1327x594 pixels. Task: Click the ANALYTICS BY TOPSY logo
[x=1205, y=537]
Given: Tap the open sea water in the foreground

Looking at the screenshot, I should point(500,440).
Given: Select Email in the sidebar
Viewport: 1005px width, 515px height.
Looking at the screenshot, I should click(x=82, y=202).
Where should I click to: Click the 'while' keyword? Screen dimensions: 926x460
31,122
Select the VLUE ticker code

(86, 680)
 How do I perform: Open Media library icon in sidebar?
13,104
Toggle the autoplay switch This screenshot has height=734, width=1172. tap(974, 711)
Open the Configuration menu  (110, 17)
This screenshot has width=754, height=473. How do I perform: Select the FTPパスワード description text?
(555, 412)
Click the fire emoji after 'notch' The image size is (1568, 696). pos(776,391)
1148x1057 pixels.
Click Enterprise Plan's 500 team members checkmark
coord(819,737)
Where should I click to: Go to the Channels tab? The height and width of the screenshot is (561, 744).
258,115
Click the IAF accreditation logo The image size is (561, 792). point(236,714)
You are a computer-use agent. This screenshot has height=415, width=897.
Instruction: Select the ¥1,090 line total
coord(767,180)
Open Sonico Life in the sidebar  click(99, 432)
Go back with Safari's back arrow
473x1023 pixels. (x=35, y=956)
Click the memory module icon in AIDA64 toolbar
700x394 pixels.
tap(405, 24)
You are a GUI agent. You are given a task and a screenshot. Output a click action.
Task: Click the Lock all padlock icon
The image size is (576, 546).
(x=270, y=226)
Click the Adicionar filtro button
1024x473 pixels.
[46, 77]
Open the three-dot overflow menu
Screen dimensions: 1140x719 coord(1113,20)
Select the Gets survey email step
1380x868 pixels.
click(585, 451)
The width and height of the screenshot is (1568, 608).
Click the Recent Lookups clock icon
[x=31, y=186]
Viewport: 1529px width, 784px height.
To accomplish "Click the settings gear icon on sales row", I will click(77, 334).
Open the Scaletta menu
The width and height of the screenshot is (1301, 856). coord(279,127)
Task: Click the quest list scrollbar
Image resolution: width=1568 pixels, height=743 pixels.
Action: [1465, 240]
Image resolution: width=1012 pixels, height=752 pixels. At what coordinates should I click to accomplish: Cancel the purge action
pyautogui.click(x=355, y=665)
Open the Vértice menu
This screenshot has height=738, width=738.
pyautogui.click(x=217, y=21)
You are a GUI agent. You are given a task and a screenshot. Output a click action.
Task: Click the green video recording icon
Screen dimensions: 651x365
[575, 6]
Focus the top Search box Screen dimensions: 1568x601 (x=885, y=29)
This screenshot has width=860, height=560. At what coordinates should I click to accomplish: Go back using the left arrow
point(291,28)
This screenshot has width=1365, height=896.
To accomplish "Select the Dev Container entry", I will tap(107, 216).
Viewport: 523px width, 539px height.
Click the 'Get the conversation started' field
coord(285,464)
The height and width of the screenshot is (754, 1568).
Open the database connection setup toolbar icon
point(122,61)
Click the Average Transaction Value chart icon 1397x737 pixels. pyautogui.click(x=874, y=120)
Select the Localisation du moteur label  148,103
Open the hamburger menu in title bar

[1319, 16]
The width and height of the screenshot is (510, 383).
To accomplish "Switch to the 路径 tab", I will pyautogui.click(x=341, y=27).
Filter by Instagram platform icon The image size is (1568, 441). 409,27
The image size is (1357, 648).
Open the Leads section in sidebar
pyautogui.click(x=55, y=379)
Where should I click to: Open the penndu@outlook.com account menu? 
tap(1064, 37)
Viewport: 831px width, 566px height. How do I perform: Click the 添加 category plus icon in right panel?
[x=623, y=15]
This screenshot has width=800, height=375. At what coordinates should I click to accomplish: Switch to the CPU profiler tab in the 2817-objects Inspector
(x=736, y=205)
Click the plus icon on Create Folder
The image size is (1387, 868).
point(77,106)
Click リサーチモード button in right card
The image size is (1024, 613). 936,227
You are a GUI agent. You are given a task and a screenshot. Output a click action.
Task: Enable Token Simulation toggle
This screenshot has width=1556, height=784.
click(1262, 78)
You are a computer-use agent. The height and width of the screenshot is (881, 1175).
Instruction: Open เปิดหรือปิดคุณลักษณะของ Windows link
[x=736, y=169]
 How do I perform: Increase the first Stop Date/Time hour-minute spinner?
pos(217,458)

----------

_HOW TO COMPLETE THIS TASK_
Give back all of the entries exactly as written.

_ANSWER TO THIS EXERCISE_
1327x594 pixels. Task: Click the ANALYTICS BY TOPSY logo
[x=1205, y=537]
Given: Tap the open sea water in the foreground

Looking at the screenshot, I should point(500,440).
Given: Select Email in the sidebar
Viewport: 1005px width, 515px height.
Looking at the screenshot, I should click(x=82, y=202).
Where should I click to: Click the 'while' keyword? Screen dimensions: 926x460
31,122
Select the VLUE ticker code

(86, 680)
 How do I perform: Open Media library icon in sidebar?
13,104
Toggle the autoplay switch This screenshot has height=734, width=1172. tap(974, 711)
Open the Configuration menu  (110, 17)
This screenshot has width=754, height=473. How do I perform: Select the FTPパスワード description text?
(555, 412)
Click the fire emoji after 'notch' The image size is (1568, 696). pos(776,391)
1148x1057 pixels.
Click Enterprise Plan's 500 team members checkmark
coord(819,737)
Where should I click to: Go to the Channels tab? The height and width of the screenshot is (561, 744).
258,115
Click the IAF accreditation logo The image size is (561, 792). point(236,714)
You are a computer-use agent. This screenshot has height=415, width=897.
Instruction: Select the ¥1,090 line total
coord(767,180)
Open Sonico Life in the sidebar  click(99, 432)
Go back with Safari's back arrow
473x1023 pixels. (x=35, y=956)
Click the memory module icon in AIDA64 toolbar
700x394 pixels.
tap(405, 24)
You are a GUI agent. You are given a task and a screenshot. Output a click action.
Task: Click the Lock all padlock icon
The image size is (576, 546).
(x=270, y=226)
Click the Adicionar filtro button
1024x473 pixels.
[46, 77]
Open the three-dot overflow menu
Screen dimensions: 1140x719 coord(1113,20)
Select the Gets survey email step
1380x868 pixels.
click(585, 451)
The width and height of the screenshot is (1568, 608).
Click the Recent Lookups clock icon
[x=31, y=186]
Viewport: 1529px width, 784px height.
To accomplish "Click the settings gear icon on sales row", I will click(77, 334).
Open the Scaletta menu
The width and height of the screenshot is (1301, 856). coord(279,127)
Task: Click the quest list scrollbar
Image resolution: width=1568 pixels, height=743 pixels.
Action: [1465, 240]
Image resolution: width=1012 pixels, height=752 pixels. At what coordinates should I click to accomplish: Cancel the purge action
pyautogui.click(x=355, y=665)
Open the Vértice menu
This screenshot has height=738, width=738.
pyautogui.click(x=217, y=21)
You are a GUI agent. You are given a task and a screenshot. Output a click action.
Task: Click the green video recording icon
Screen dimensions: 651x365
[575, 6]
Focus the top Search box Screen dimensions: 1568x601 (x=885, y=29)
This screenshot has width=860, height=560. At what coordinates should I click to accomplish: Go back using the left arrow
point(291,28)
This screenshot has width=1365, height=896.
To accomplish "Select the Dev Container entry", I will tap(107, 216).
Viewport: 523px width, 539px height.
Click the 'Get the conversation started' field
coord(285,464)
The height and width of the screenshot is (754, 1568).
Open the database connection setup toolbar icon
point(122,61)
Click the Average Transaction Value chart icon 1397x737 pixels. pyautogui.click(x=874, y=120)
Select the Localisation du moteur label  148,103
Open the hamburger menu in title bar

[1319, 16]
The width and height of the screenshot is (510, 383).
To accomplish "Switch to the 路径 tab", I will pyautogui.click(x=341, y=27).
Filter by Instagram platform icon The image size is (1568, 441). 409,27
The image size is (1357, 648).
Open the Leads section in sidebar
pyautogui.click(x=55, y=379)
Where should I click to: Open the penndu@outlook.com account menu? 
tap(1064, 37)
Viewport: 831px width, 566px height. How do I perform: Click the 添加 category plus icon in right panel?
[x=623, y=15]
This screenshot has width=800, height=375. At what coordinates should I click to accomplish: Switch to the CPU profiler tab in the 2817-objects Inspector
(x=736, y=205)
Click the plus icon on Create Folder
The image size is (1387, 868).
point(77,106)
Click リサーチモード button in right card
The image size is (1024, 613). 936,227
You are a GUI agent. You are given a task and a screenshot. Output a click action.
Task: Enable Token Simulation toggle
This screenshot has width=1556, height=784.
click(1262, 78)
You are a computer-use agent. The height and width of the screenshot is (881, 1175).
Instruction: Open เปิดหรือปิดคุณลักษณะของ Windows link
[x=736, y=169]
 How do I perform: Increase the first Stop Date/Time hour-minute spinner?
pos(217,458)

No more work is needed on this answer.